On the way to the colony, we stopped at a beach called "White Beach", probably because white sand around.

We met one of the inhabitants of the local flora and fauna

And they set off along a long, terrible road several kilometers to the colony itself.

Iwahig Colony

Just imagine, dozens of prisoners walking around a vast territory, practically left to their own devices.

They say that they are not fed on a schedule, they must earn their own food - by growing rice, fruits, etc. Or, making money from tourists like us, dancing to them and selling souvenirs made with their own hands.

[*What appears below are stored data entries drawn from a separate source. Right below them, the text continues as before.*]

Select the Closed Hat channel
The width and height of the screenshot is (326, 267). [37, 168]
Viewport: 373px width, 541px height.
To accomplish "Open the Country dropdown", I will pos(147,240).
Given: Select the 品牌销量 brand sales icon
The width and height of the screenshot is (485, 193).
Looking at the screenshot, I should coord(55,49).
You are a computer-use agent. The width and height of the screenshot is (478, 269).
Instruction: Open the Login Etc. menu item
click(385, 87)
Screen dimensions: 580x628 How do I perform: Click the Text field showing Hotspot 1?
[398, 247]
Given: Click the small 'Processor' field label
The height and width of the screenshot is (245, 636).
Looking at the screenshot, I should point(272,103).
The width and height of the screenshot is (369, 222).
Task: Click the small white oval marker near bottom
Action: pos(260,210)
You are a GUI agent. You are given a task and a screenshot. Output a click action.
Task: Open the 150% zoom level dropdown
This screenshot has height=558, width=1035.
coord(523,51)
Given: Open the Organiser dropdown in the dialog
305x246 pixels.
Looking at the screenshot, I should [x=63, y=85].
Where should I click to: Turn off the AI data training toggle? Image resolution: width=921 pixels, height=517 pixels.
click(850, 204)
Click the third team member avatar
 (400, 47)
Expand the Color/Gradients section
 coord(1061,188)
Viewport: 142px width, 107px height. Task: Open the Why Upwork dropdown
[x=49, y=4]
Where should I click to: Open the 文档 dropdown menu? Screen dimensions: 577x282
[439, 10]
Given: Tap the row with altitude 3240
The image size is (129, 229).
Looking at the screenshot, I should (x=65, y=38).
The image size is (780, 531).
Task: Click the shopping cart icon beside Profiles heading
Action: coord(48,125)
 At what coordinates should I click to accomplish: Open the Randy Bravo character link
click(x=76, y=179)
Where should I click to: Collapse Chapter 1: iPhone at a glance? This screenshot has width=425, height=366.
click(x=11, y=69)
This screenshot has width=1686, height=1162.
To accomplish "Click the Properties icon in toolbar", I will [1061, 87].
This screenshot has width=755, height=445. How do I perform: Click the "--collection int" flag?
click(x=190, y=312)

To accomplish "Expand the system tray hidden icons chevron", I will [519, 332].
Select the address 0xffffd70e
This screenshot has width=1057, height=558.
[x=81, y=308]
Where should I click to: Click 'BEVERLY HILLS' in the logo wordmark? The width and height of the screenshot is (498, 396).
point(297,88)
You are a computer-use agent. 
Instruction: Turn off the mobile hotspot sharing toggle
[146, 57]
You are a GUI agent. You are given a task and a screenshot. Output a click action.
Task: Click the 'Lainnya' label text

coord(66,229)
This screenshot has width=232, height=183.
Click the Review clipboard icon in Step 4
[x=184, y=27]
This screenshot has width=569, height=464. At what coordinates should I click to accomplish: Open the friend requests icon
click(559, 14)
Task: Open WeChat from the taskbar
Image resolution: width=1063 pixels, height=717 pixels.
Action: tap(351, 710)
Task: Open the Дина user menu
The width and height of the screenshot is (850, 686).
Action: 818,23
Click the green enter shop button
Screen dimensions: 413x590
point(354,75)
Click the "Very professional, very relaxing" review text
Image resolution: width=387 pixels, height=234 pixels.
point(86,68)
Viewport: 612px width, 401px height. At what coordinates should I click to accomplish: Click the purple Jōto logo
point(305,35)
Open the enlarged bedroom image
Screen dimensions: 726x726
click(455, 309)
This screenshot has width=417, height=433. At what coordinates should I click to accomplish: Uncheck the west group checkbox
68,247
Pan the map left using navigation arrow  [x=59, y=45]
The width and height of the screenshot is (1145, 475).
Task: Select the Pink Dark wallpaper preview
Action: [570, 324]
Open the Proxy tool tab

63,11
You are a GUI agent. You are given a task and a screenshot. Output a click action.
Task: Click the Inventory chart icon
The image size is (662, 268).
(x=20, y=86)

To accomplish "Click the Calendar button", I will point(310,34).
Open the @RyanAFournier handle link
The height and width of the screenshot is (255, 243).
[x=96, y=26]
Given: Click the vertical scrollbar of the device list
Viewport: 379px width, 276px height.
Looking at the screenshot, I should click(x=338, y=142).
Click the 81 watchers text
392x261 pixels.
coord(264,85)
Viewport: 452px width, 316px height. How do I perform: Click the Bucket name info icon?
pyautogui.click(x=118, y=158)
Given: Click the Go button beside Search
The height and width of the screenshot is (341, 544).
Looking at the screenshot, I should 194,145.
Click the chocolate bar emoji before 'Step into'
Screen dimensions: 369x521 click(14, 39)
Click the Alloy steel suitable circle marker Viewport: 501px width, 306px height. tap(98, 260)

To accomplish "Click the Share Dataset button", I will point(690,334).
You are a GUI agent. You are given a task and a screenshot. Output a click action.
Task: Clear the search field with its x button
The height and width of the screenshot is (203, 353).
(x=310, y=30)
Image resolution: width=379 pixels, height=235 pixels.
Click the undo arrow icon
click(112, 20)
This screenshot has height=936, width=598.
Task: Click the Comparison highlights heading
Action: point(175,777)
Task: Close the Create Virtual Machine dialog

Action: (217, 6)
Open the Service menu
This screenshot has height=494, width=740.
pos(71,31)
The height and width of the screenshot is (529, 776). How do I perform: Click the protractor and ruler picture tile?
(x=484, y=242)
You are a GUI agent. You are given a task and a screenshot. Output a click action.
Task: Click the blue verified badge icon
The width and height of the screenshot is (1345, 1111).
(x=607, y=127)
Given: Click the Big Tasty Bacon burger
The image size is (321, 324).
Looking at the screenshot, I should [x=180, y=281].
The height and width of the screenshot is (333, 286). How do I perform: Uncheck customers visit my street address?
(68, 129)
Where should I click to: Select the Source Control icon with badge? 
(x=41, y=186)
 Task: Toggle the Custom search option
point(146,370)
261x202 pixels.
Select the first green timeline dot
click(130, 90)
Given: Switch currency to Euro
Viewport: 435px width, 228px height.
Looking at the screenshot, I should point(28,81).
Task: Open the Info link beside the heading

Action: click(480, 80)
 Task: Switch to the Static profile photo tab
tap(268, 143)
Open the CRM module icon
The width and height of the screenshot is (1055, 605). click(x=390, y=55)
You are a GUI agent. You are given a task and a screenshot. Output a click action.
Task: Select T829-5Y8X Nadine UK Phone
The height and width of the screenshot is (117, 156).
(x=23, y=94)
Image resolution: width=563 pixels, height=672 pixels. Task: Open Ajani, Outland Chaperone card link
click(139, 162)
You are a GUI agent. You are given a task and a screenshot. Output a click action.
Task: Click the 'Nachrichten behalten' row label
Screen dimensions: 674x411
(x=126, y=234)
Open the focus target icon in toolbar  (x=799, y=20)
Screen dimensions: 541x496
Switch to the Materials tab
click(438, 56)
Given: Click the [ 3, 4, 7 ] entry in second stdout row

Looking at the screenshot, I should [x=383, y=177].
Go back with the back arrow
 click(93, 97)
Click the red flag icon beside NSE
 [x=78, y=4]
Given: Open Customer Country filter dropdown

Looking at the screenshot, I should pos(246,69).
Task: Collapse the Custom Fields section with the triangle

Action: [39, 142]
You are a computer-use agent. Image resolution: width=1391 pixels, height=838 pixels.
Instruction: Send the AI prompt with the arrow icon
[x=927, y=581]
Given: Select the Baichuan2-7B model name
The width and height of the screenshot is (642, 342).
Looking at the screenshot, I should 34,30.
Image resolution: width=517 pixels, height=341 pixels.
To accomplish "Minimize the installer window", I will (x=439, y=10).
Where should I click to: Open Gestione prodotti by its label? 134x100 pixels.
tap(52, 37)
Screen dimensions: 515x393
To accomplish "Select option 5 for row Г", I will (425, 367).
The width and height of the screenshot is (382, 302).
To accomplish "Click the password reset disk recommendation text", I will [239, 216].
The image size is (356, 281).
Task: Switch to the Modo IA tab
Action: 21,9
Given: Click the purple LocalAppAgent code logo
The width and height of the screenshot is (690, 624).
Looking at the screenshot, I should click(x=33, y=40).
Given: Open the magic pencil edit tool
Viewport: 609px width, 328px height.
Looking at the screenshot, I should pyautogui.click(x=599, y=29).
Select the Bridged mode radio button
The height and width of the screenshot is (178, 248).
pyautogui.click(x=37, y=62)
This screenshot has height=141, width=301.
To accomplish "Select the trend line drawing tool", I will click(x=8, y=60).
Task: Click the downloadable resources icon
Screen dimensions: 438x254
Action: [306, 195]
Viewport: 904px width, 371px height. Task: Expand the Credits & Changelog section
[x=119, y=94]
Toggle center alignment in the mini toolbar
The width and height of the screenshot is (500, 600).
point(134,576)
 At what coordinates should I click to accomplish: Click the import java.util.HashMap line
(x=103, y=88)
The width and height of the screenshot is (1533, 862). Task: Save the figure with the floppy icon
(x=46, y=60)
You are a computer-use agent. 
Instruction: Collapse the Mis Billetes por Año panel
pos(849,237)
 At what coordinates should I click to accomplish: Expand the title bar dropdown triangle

I must say that the locals greeted us quite friendly, curiously asking what country we came from and how we like the Philippines. Quite funny guys.

But not all prisoners can walk freely. For maximum security, there are separate buildings surrounded by barbed wire, where entry is strictly prohibited. As we approached the fence, we heard shouts of welcome addressed to us, as well as the sound of a basketball sword hitting the asphalt. Apparently, everything is not as dreary as we thought; even in prisons you can find a basketball court.

Well, you can check off another attraction of the island of Palawan. Personally, I found the place rather boring and uninteresting, but what did I actually expect? Fighting without rules on the street?

The guide said that there was a swimming pool nearby pure water, where we can swim. We jumped on our motorcycles and hit the road.

Balsahan Natural Pool

I completely forgot that the roads in the Philippines don’t matter, just like in Russia. Therefore, here you must definitely take a bike that can ride smoothly over bumps and potholes. Some kind of Honda WRX at least (semi-automatic). But you can do something higher, especially for off-road use.

We had a class S stool that bounced so much that every time I swore never to ride it out of town again.

A few more kilometers off-road and we were greeted by a “Welcome” sign

An interesting pool, built along the flow of a mountain river, looked very clean and... cold. This is not for you to swim in the sea!

“A staircase leading down to the pool?” - No, have not heard.

From blows on fresh water My ears felt terribly stuffy and water seemed to seep straight into my brain. There is a noticeable difference after sea salt. Someone jumped up and left, complaining of a headache... Maybe it was even me, I don’t remember

Monkey for dinner, sir?

When we were getting ready to leave, the locals offered to roast... a monkey for us. As it turned out, these were prisoners and they really earn their dinner as best they can.

500 pesos (~700 rubles at that time) for a monkey and they are ready to cook it in at its best.

The vegetarian part of our company immediately opposed such abuse of animals! Of course, the poor baby was kept in a bag tied with a rope.

We managed to bargain for half the price and, having taken the monkey, we decided to go in search of the nearest veterinary store. It’s good that there was a crocodile farm along the road where they also kept monkeys.

Farm employees agreed to accept the animal, feed it and care for it. And we were allowed to visit him at any time, even giving a certificate that the cub was accepted from our hands for the maintenance of the organization.

It seems to me that prisoners do this kind of trick all the time. It is unlikely, of course, that they eat them. Most likely, they are simply caught in order to sell it to tourists like us, with the expectation of their kind heart and love for your smaller brothers.

Nevertheless, with a feeling of accomplishment and the thought of a good deed done, we went home.

So another sunny day passed on the wonderful island of Palawan for me and my bride.